Renk | Uykuya dalma zamanı |
---|---|
beyaz | 18.8 dakika |
rastgele tercih edilmeyen renk | 18.1 dakika |
tercih edilen renk | 11.8 dakika |
İkinci deneyde, araştırmacılar ayrıca sadece karanlığa maruz kalan bir grubu da dahil ettiler.
Araştırmacılar bir kez daha, tercih ettikleri renge maruz kalan grubun diğer gruplardaki katılımcılardan önemli ölçüde daha hızlı uykuya daldığını buldular.
Renk | Uykuya dalma zamanı |
---|---|
beyaz | 21.2 dakika |
karanlık | 21.1 dakika |
rastgele tercih edilmeyen renk | 16.8 dakika |
tercih edilen renk | 12.3 dakika |
Mavi ve beyaz ışıklardan bebekler ve çocuklar da yatmadan önce olumsuz etkileniyor. Bu nedenle gece ışıkları için genellikle daha sıcak renkler önerilir.
Bir
Araştırmacılar, çocukların her iki durumda da yetişkinlerden daha fazla melatonin baskılanmasına sahip olduklarını, ancak melatoninlerinin sarı ışığa maruz kaldıklarında daha da baskılandığını buldular.
Bazı insanlar, bebekleri emzirirken geceleri parlak ışıklara maruz bırakmanın sağlıklarını olumsuz etkileyebileceğinden endişe ediyor.
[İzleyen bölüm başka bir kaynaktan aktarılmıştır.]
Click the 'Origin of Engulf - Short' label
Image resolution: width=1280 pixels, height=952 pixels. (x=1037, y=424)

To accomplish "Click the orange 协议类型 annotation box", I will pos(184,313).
Ancak, bir
Mavi ışığa maruz kalmanın uyku kalitenizi olumsuz etkileyebileceği iyi belgelenmiştir. Elektronik ekranlar, LED ışıklar ve flüoresan lambaların tümü mavi ışık içerebilir.
Bir
Aynı 2016 çalışması, mor ışığın mavi ışıkla benzer bir etkiye sahip olabileceğini buldu. Bununla birlikte, menekşe ışığının insanlarda etkisi üzerine hiçbir araştırma yapılmamıştır.
Uykunuzun kalitesini birçok faktör etkileyebilir. İşte bazıları daha iyi uyumanıza yardımcı olacak ipuçları.
Kırmızı ışığın uykuya neden olabileceğine dair bazı kanıtlar var. Bununla birlikte, bu teoriyi desteklemek için daha fazla insan araştırmasına ihtiyaç vardır.
Mavi ışığın melatonin seviyeleriniz üzerinde olumsuz bir etkisi olabileceği iyi bir şekilde belgelenmiştir.
Yeşil ve mor ışığa maruz kalmak da potansiyel olarak uykuya dalmanızı engelleyebilir, ancak etkilerini tam olarak anlamak için daha fazla araştırmaya ihtiyaç vardır.